PhD Candidate, Department of Computer Science

Harvard University

Description: Attacks today are increasingly difficult to detect and their damagecontinues to skyrocket. For example, it takes an average of over 200 days to identify a data breach and costs about $4 million to rectify. More than 18,000 organizations were affected in the late 2020 SolarWinds supply chain attack. Devastating attacks that make headlines (e.g., Equifax, Target, and Kaseya) are no longer isolated, rare incidents.



In this talk, I will present my work on leveraging kernel-level data provenance to detect system intrusions. Kernel-level data provenance describes system activity as a directed acyclic graph that represents interactions between low-level kernel objects such as processes, files, and sockets. I will describe CamFlow, an OS infrastructure that captures such provenance graphs with negligible performance overhead. I will then describe a host intrusion detection system (IDS), called Unicorn, that uses provenance graphs to detect particularly dangerous attacks called advanced persistent threats (APTs). APTs are the main cause of many of today's large-scale data breaches. Unicorn applies machine learning to provenance graphs to identify system anomalies caused by APTs in real time without a priori attack knowledge.



I will close the talk by discussing challenges and opportunities in provenance-based intrusion detection, including efforts to develop a robust IDS that not only provides timely anomaly detection, but also explains the manner in which an attack unfolds.

Speaker Bio: Xueyuan (Michael) Han is a computer science doctoral candidate advised by Professor James Mickens at Harvard University and Professor Margo Seltzer at the University of British Columbia.

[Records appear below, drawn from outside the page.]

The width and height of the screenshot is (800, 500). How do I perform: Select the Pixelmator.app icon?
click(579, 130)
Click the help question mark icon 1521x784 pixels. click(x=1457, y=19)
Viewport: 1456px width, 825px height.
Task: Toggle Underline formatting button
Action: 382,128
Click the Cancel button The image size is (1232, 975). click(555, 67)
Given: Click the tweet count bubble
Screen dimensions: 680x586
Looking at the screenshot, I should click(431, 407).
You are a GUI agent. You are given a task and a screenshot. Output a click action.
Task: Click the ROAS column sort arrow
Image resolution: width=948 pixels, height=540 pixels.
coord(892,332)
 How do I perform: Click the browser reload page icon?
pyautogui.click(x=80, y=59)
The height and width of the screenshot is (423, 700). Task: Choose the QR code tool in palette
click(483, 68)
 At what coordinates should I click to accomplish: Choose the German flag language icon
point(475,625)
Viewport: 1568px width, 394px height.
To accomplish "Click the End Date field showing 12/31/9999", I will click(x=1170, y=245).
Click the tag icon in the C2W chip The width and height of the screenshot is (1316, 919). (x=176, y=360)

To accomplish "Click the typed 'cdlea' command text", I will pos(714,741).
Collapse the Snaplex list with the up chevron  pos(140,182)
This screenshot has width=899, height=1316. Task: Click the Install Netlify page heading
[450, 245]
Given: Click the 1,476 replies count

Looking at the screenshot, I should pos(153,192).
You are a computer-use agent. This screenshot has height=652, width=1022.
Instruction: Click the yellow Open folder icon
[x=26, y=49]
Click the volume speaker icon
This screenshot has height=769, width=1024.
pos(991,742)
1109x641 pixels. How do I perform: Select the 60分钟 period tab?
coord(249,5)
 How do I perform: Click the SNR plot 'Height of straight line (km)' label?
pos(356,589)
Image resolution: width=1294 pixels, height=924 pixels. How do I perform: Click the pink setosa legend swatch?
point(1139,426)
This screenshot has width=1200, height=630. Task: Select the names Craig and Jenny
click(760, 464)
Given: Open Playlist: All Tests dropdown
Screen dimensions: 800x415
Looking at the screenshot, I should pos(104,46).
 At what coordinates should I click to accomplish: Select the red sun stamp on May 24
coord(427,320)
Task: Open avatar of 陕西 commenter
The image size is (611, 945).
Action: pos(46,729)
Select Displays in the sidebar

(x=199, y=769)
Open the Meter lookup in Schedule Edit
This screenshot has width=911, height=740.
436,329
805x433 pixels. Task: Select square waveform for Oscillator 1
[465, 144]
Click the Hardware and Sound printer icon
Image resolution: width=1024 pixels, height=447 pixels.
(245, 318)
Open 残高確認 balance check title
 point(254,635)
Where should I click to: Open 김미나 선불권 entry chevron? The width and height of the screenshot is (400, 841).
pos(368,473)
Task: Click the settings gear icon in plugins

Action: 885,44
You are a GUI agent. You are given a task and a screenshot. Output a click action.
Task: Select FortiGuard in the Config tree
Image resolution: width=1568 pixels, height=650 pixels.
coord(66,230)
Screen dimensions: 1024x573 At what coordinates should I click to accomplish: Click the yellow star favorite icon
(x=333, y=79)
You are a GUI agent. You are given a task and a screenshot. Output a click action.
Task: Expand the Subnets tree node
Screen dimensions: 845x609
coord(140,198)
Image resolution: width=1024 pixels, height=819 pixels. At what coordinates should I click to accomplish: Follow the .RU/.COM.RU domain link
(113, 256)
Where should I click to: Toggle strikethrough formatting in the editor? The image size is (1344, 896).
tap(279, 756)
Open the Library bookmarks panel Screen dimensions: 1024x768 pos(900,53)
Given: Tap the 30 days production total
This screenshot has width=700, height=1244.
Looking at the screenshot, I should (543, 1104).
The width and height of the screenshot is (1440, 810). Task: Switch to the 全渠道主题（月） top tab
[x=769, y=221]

His research interests lie at the intersection of systems, security, and privacy. His work focuses on combining practical system design and machine learning to detect hostintrusions, and designing language-level frameworks that respect user directives for handling private data. He has previously spent time at the University of Cambridge, Microsoft Research, and NEC Labs America. He is a Siebel Scholar and holds a B.S. in computer science from UCLA.